Last night, Philip Long, chief executive of NTS, said the trust had ended the year “better than expected”, not least given an unexpected £4.4m increase in the value of the trust’s investment book.

Mr Long said: “We have set out in our strategy our intention to increase our membership and visitor numbers and these will contribute to our financial position.

"It’s fair to say that as the scale of the pandemic became clear in 2020, we feared the worst and believed the trust’s future as a going concern was at stake.

“A number of actions were taken by the trust to address this position and ensure its survival. A combination of receiving generous support from our loyal members, from donors, and from the Scottish and UK governments, combined with the closure of our properties and a very severe, but essential cost-cutting exercise, all helped.

"The biggest driver of our surplus were our investments. The book value of our investments went up by £4m, when we had expected it to go down by £4m. Altogether, this meant that we ended the year better than we expected, with a surplus of £4.4m.

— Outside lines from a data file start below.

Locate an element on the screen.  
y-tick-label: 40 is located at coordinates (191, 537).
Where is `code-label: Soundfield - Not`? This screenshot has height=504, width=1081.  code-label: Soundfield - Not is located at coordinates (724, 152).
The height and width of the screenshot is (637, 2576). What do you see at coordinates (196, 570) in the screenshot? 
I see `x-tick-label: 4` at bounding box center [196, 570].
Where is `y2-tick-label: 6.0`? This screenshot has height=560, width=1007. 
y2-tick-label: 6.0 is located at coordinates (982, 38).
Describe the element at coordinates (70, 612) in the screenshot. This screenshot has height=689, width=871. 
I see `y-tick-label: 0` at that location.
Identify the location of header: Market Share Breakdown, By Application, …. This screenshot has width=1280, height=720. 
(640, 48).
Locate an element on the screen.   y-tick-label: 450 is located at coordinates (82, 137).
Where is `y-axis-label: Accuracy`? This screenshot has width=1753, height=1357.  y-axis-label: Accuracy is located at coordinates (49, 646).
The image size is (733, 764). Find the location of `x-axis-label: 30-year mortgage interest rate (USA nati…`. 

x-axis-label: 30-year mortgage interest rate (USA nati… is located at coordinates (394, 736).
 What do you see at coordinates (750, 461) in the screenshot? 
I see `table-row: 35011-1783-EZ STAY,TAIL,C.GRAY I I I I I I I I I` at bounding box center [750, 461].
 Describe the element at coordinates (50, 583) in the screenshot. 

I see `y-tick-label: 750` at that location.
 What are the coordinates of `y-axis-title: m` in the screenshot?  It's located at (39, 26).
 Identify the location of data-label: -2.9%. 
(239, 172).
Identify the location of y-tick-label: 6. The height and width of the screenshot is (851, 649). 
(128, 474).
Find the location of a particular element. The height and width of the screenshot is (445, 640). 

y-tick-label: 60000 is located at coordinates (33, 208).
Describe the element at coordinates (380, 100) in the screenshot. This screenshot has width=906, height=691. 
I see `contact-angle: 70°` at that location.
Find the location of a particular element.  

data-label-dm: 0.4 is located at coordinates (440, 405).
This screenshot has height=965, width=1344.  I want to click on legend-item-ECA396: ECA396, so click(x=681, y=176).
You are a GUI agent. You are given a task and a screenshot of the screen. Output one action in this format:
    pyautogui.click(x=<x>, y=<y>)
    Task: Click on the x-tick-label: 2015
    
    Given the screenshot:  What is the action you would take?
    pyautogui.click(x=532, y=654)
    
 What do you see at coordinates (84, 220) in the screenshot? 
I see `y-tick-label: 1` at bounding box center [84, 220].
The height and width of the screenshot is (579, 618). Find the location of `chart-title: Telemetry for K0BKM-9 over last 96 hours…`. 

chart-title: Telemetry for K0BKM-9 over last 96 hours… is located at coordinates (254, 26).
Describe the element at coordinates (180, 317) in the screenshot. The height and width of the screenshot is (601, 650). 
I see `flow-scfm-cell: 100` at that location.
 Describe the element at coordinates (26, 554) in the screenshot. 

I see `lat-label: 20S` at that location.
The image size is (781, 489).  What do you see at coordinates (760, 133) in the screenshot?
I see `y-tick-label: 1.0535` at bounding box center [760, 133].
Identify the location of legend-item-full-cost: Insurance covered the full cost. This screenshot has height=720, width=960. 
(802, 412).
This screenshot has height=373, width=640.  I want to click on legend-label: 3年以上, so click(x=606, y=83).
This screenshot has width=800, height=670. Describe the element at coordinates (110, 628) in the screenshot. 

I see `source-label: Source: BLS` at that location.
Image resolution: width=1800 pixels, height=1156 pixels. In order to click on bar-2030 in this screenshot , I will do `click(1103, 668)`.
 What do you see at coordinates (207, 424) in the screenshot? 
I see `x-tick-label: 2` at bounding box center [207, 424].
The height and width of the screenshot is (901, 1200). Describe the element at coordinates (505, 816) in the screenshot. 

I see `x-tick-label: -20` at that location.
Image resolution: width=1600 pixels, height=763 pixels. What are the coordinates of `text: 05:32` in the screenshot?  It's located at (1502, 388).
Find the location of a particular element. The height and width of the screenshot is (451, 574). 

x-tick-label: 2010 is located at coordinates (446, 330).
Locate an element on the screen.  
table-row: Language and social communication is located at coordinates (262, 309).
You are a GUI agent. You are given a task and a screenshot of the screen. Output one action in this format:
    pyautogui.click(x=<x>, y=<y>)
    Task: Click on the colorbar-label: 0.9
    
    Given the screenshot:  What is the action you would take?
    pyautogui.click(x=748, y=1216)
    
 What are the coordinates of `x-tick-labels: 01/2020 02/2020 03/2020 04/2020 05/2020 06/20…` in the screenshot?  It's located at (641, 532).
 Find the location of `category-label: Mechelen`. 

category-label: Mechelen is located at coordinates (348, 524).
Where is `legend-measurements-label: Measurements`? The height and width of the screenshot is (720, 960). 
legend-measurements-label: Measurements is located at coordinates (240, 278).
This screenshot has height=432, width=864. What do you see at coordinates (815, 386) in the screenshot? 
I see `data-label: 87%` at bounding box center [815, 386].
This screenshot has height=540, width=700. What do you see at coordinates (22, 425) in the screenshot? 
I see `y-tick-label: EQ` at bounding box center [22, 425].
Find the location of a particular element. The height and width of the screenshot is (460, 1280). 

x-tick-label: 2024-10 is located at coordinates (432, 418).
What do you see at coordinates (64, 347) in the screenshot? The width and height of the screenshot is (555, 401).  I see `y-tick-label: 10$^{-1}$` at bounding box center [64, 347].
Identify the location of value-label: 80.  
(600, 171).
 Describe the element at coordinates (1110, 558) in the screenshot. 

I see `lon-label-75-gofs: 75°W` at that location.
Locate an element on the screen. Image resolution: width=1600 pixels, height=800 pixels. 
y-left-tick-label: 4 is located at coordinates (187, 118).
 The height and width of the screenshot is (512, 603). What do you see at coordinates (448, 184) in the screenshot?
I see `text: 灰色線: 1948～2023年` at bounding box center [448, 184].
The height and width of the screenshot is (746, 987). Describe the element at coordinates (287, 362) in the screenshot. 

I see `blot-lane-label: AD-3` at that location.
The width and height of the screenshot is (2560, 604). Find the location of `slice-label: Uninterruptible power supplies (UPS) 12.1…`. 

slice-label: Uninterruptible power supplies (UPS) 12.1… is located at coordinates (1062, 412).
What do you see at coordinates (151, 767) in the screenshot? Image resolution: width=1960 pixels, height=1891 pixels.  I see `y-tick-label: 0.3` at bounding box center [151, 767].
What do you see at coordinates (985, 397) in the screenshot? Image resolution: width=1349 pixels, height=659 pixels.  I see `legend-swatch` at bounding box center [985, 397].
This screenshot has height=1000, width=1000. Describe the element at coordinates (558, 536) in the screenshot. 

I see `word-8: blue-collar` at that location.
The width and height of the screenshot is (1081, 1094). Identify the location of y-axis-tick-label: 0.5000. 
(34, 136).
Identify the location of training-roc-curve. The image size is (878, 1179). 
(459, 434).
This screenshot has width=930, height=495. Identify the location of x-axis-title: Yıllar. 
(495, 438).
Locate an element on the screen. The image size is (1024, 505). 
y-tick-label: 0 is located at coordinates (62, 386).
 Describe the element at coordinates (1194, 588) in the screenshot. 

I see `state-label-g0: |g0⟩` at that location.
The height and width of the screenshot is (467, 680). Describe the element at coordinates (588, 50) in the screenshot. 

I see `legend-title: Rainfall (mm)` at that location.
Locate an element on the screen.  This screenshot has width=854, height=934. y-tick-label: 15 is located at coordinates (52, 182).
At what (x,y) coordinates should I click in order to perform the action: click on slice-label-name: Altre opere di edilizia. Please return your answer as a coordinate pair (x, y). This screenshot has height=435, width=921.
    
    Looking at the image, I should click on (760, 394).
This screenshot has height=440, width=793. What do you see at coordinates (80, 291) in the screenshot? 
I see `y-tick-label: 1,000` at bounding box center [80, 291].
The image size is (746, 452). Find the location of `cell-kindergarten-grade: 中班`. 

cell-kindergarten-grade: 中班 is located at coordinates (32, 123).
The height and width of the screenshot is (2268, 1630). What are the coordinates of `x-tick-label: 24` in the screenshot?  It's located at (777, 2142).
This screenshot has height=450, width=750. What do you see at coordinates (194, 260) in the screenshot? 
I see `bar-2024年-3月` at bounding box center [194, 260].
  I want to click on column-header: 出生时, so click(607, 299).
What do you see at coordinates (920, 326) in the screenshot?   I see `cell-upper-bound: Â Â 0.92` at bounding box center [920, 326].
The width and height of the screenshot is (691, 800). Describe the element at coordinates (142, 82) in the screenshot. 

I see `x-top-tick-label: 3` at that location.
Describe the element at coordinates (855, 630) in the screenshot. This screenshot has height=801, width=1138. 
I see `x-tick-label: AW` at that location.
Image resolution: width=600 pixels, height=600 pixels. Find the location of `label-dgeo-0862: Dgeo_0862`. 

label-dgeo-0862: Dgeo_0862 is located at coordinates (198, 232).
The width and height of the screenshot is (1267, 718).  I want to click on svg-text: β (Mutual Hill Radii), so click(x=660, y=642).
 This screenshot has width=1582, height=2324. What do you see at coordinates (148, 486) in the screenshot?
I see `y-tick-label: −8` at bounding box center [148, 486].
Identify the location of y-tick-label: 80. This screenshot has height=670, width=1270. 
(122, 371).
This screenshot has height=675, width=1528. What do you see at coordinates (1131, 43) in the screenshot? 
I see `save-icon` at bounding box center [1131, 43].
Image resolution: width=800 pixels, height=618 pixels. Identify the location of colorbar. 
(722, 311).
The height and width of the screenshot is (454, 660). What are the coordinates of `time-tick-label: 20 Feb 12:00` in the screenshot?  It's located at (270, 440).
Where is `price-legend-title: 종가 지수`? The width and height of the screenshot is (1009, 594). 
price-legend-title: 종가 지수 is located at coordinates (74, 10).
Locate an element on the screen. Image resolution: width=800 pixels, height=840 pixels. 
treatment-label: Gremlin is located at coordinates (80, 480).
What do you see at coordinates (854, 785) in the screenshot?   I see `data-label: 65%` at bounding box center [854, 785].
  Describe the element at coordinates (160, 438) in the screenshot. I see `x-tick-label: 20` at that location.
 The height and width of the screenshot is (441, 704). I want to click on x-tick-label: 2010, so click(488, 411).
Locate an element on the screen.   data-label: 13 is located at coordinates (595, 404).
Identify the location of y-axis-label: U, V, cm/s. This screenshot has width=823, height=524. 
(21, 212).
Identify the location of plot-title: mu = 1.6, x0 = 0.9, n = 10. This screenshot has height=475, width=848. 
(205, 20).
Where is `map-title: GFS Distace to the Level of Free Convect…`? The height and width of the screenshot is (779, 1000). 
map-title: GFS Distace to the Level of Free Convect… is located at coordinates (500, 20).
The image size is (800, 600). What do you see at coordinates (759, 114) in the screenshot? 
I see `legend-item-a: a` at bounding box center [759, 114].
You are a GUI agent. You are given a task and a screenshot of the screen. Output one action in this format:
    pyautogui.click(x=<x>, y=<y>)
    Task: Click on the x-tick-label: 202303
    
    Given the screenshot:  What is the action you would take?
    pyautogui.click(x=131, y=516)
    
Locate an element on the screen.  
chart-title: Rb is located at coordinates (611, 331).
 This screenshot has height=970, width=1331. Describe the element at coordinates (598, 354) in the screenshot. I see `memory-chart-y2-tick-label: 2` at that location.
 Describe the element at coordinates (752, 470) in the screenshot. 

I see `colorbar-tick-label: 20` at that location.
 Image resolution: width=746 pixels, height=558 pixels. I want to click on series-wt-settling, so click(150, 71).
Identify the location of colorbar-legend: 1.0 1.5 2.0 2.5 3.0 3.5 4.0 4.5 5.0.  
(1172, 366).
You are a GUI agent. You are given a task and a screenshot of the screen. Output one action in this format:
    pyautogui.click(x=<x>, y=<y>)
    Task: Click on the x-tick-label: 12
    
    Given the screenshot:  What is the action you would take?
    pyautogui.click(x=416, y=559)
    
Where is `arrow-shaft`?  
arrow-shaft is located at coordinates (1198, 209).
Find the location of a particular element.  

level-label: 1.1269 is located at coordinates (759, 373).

“We are now in a much stronger and stable position, and this has enabled us to make the plans we’re sharing in our strategy, but we are still in a period of recovery and that’s the first phase of our strategy – recovery and planning.”

Mr Long said the strategy was in part a response to both the pandemic and climate change, with the value of greenspace, beauty and nature proven to be “vitally important” during recent times and the climate and biodiversity crisis presenting the “biggest challenge” to the trust and the places it looks after. The organisation will aim to become carbon negative by 2031.

Research among members and visitors calculated the benefit of wellbeing experienced at NTS sites, which is said to amount to an additional £73m of annual social value.

The trust, which relies on the contribution of around 3,500 volunteers, is recruiting for around 300 seasonal and permanent jobs.